Due to the important issue that this I have been in contact with the ECR policy advisor on this area to find out more about Calais. This is what they advised:
“The migrant crisis has presented Europe and its Member States with a huge challenge. The humanitarian crisis stemming from the instability of the Middle East has created an unprecedented movement of people, and unfortunately there are no easy solutions or quick fixes to the problems that we are experiencing. I fully understand your concerns about the humanitarian conditions we are seeing in some Member States; and whilst I myself have not visited Calais, many of my colleagues who work in the area of immigration have, and I know that ensuring dignified living conditions is a priority for them, and for their work in the European Parliament.
France’s decision not to declare a humanitarian crisis is ultimately their decision as a sovereign nation, and the EU institutions cannot force them to do this. However, the European Commission has taken big steps in the last week to make aid more accessible for non-government and humanitarian organisations. The European Commissioner for Humanitarian Aid and Crisis Management Christos Stylianides has established an Emergency Assistance instrument to provide faster means of support to EU countries facing major humanitarian crises, such as dealing with large numbers of refugees. This follows a previous allocation of €700 million over the next three years which will be available to Member States whose own response capacities are overwhelmed by urgent and exceptional circumstances.
The issue of unoccupied minors is a deeply concerning issue, but also a complex one. The British Government has repeatedly stated that family reunification for children and the best interests of a child during asylum proceedings are incredibly important. However, there has to be due legal process, the British Government has to go through a procedure which ensures that the families that the children are being reunited with are suitable, actually related, and that the child with be provided with a safe and secure living environment. Crucially, decisions on accepting children from other European countries need to ensure they are not encouraging and perpetuating child trafficking. The trafficking of children is a great concern, and EUROPOL has estimated that there are 10, 000 unaccounted for children that have been trafficked into the EU. That is why the UK is working with EUROPOL and other European Member States to ensure that human traffickers are prevented from making the journey, and that they are caught and prosecuted.
The UK government has announced that the Home Office will work with the UN High Commissioner for Refugees to identify the most vulnerable people and children from camps in Syria and neighbouring countries. The UK government has always said that the safest route for children to safety enter the UK and other EU countries, is to take them directly from conflict regions. The UK government has also promised £10m to help vulnerable refugee minors already in Europe, and has already accepted about 1,000 refugees from Syria under the Vulnerable Persons.
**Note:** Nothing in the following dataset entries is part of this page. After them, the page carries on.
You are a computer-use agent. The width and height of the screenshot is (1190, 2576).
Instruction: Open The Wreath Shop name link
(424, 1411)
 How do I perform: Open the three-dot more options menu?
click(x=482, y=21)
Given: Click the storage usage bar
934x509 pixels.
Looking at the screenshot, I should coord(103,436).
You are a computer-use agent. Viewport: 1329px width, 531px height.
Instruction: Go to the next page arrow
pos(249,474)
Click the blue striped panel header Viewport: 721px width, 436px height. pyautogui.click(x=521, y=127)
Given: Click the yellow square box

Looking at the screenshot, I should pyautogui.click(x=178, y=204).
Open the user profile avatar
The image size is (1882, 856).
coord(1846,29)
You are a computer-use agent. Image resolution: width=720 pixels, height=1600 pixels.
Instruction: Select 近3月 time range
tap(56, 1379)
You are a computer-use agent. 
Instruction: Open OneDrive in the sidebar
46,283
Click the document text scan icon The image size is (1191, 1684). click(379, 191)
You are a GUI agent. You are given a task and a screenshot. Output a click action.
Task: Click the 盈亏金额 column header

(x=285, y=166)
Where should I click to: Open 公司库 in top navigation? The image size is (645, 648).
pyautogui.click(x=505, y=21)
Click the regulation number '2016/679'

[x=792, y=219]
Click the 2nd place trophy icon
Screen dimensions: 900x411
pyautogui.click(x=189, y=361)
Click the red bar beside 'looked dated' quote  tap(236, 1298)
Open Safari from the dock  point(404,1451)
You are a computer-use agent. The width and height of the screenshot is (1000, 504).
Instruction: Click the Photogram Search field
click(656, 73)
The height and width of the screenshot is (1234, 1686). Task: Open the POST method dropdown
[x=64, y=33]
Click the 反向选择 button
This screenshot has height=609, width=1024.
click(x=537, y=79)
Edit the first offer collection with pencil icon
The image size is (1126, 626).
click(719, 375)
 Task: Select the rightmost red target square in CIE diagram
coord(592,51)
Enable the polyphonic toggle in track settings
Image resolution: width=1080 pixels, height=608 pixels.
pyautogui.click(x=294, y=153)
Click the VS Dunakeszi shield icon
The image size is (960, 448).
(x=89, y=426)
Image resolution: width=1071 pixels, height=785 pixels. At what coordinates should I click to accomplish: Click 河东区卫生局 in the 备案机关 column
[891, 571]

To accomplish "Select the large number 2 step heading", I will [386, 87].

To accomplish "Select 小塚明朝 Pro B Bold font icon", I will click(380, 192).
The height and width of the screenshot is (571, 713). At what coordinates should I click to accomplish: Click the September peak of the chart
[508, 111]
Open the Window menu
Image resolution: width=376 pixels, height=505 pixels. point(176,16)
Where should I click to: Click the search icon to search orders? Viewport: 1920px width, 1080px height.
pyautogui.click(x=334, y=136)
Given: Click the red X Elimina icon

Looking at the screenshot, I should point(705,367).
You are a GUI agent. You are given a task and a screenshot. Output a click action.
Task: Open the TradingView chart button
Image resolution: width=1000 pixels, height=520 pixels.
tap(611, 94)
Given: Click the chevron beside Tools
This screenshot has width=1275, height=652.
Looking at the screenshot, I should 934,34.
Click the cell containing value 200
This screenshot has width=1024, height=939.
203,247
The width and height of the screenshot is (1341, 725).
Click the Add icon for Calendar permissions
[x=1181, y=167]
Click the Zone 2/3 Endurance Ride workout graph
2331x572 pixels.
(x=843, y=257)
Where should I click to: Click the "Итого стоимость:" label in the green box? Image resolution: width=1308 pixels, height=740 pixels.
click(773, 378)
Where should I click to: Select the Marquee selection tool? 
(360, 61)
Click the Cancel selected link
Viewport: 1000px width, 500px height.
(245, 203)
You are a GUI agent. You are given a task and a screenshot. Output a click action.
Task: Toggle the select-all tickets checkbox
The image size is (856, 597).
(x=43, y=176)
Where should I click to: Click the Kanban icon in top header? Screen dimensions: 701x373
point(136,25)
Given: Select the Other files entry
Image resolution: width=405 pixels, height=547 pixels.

About £1.1bn of UK money is being used to fund humanitarian aid programmes in and around Syria, and an additional £10m is aimed at helping children facing additional risks, and to provide safe places for them to stay, and support a database to trace children, as well as counselling and legal services.
Finally, the refugee camps in Calais and across the whole EU require a long term solution and strategic plan. If we are to find a meaningful solution to the problems in Calais, then we need to find a solution at the EU’s external border. Asylum seekers should be fingerprinted upon arrival and make their asylum claim at the first Member State they reach as agreed under the Dublin Regulation. They should not therefore, move across Europe to France without being documented. For those that have already reached France; the French authorities need to make sure that they process and fingerprint all the asylum seekers at Calais; and that those that qualify to stay should be properly settled and integrated; and those that fail to meet the criteria for refugee status should be returned to their country of origin as soon as possible. The French authorities also need to look at solutions which don’t involve camps for the protection of children and vulnerable people.”